» Task requirements
Type out every entry again, character for character.

» Available data
[Start of Attachment]

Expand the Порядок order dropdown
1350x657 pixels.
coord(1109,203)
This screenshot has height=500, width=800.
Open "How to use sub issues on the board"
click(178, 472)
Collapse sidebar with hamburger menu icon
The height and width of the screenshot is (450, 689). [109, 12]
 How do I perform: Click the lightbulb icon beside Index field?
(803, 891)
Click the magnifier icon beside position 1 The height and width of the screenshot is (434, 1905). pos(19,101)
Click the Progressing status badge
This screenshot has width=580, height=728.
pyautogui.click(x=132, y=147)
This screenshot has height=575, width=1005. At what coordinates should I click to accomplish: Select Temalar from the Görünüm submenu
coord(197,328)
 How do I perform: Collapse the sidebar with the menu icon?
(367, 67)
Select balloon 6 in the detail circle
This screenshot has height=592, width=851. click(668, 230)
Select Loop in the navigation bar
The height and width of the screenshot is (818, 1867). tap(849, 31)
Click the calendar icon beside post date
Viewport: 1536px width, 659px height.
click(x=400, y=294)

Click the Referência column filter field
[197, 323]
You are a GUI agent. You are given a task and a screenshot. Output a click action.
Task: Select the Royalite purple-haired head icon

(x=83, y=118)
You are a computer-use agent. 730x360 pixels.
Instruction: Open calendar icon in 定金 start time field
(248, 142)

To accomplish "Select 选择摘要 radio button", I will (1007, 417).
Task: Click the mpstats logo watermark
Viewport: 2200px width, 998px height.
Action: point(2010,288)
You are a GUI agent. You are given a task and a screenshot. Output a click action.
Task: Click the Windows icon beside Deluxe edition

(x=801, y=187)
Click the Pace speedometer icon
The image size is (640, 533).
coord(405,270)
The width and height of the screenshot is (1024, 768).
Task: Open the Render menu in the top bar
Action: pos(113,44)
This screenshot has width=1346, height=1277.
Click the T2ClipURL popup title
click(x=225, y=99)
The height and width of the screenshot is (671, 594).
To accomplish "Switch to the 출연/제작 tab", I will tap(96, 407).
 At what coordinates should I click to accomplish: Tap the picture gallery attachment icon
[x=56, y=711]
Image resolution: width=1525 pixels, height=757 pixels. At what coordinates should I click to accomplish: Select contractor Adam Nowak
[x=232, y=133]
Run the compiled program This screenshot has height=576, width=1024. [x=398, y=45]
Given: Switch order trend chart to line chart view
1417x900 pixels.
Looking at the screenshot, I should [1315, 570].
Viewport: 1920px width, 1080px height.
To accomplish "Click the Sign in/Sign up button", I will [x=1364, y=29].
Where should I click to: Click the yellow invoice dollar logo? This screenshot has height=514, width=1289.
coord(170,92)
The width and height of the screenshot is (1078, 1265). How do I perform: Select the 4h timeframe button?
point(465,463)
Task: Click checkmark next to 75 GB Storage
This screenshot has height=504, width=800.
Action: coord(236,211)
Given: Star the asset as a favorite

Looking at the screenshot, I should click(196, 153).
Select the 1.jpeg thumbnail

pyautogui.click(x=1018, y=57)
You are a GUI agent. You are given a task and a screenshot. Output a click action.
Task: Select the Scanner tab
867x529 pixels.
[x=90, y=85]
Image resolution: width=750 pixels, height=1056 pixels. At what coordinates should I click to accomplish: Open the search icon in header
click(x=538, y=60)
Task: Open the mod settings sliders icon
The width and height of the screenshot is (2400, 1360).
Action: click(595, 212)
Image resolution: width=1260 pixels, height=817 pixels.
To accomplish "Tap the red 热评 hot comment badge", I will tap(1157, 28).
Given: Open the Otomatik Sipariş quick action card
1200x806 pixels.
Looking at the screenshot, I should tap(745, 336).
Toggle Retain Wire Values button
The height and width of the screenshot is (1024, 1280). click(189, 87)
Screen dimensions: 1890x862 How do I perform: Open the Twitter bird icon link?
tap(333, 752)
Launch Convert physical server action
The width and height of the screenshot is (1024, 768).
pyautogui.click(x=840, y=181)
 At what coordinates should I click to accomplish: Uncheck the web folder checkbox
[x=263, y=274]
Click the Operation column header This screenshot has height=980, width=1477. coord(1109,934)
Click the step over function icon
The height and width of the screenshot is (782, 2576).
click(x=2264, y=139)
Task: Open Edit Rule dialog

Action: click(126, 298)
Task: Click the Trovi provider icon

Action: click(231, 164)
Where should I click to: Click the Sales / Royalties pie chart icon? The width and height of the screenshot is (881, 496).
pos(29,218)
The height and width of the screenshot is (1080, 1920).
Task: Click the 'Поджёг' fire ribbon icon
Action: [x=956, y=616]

[End of Attachment]

» Finished exercise
Expand the Порядок order dropdown
1350x657 pixels.
coord(1109,203)
This screenshot has height=500, width=800.
Open "How to use sub issues on the board"
click(178, 472)
Collapse sidebar with hamburger menu icon
The height and width of the screenshot is (450, 689). [109, 12]
 How do I perform: Click the lightbulb icon beside Index field?
(803, 891)
Click the magnifier icon beside position 1 The height and width of the screenshot is (434, 1905). pos(19,101)
Click the Progressing status badge
This screenshot has width=580, height=728.
pyautogui.click(x=132, y=147)
This screenshot has height=575, width=1005. At what coordinates should I click to accomplish: Select Temalar from the Görünüm submenu
coord(197,328)
 How do I perform: Collapse the sidebar with the menu icon?
(367, 67)
Select balloon 6 in the detail circle
This screenshot has height=592, width=851. click(668, 230)
Select Loop in the navigation bar
The height and width of the screenshot is (818, 1867). tap(849, 31)
Click the calendar icon beside post date
Viewport: 1536px width, 659px height.
click(x=400, y=294)

Click the Referência column filter field
[197, 323]
You are a GUI agent. You are given a task and a screenshot. Output a click action.
Task: Select the Royalite purple-haired head icon

(x=83, y=118)
You are a computer-use agent. 730x360 pixels.
Instruction: Open calendar icon in 定金 start time field
(248, 142)

To accomplish "Select 选择摘要 radio button", I will (1007, 417).
Task: Click the mpstats logo watermark
Viewport: 2200px width, 998px height.
Action: point(2010,288)
You are a GUI agent. You are given a task and a screenshot. Output a click action.
Task: Click the Windows icon beside Deluxe edition

(x=801, y=187)
Click the Pace speedometer icon
The image size is (640, 533).
coord(405,270)
The width and height of the screenshot is (1024, 768).
Task: Open the Render menu in the top bar
Action: pos(113,44)
This screenshot has width=1346, height=1277.
Click the T2ClipURL popup title
click(x=225, y=99)
The height and width of the screenshot is (671, 594).
To accomplish "Switch to the 출연/제작 tab", I will tap(96, 407).
 At what coordinates should I click to accomplish: Tap the picture gallery attachment icon
[x=56, y=711]
Image resolution: width=1525 pixels, height=757 pixels. At what coordinates should I click to accomplish: Select contractor Adam Nowak
[x=232, y=133]
Run the compiled program This screenshot has height=576, width=1024. [x=398, y=45]
Given: Switch order trend chart to line chart view
1417x900 pixels.
Looking at the screenshot, I should [1315, 570].
Viewport: 1920px width, 1080px height.
To accomplish "Click the Sign in/Sign up button", I will [x=1364, y=29].
Where should I click to: Click the yellow invoice dollar logo? This screenshot has height=514, width=1289.
coord(170,92)
The width and height of the screenshot is (1078, 1265). How do I perform: Select the 4h timeframe button?
point(465,463)
Task: Click checkmark next to 75 GB Storage
This screenshot has height=504, width=800.
Action: coord(236,211)
Given: Star the asset as a favorite

Looking at the screenshot, I should click(196, 153).
Select the 1.jpeg thumbnail

pyautogui.click(x=1018, y=57)
You are a GUI agent. You are given a task and a screenshot. Output a click action.
Task: Select the Scanner tab
867x529 pixels.
[x=90, y=85]
Image resolution: width=750 pixels, height=1056 pixels. At what coordinates should I click to accomplish: Open the search icon in header
click(x=538, y=60)
Task: Open the mod settings sliders icon
The width and height of the screenshot is (2400, 1360).
Action: click(595, 212)
Image resolution: width=1260 pixels, height=817 pixels.
To accomplish "Tap the red 热评 hot comment badge", I will tap(1157, 28).
Given: Open the Otomatik Sipariş quick action card
1200x806 pixels.
Looking at the screenshot, I should tap(745, 336).
Toggle Retain Wire Values button
The height and width of the screenshot is (1024, 1280). click(189, 87)
Screen dimensions: 1890x862 How do I perform: Open the Twitter bird icon link?
tap(333, 752)
Launch Convert physical server action
The width and height of the screenshot is (1024, 768).
pyautogui.click(x=840, y=181)
 At what coordinates should I click to accomplish: Uncheck the web folder checkbox
[x=263, y=274]
Click the Operation column header This screenshot has height=980, width=1477. coord(1109,934)
Click the step over function icon
The height and width of the screenshot is (782, 2576).
click(x=2264, y=139)
Task: Open Edit Rule dialog

Action: click(126, 298)
Task: Click the Trovi provider icon

Action: click(231, 164)
Where should I click to: Click the Sales / Royalties pie chart icon? The width and height of the screenshot is (881, 496).
pos(29,218)
The height and width of the screenshot is (1080, 1920).
Task: Click the 'Поджёг' fire ribbon icon
Action: [x=956, y=616]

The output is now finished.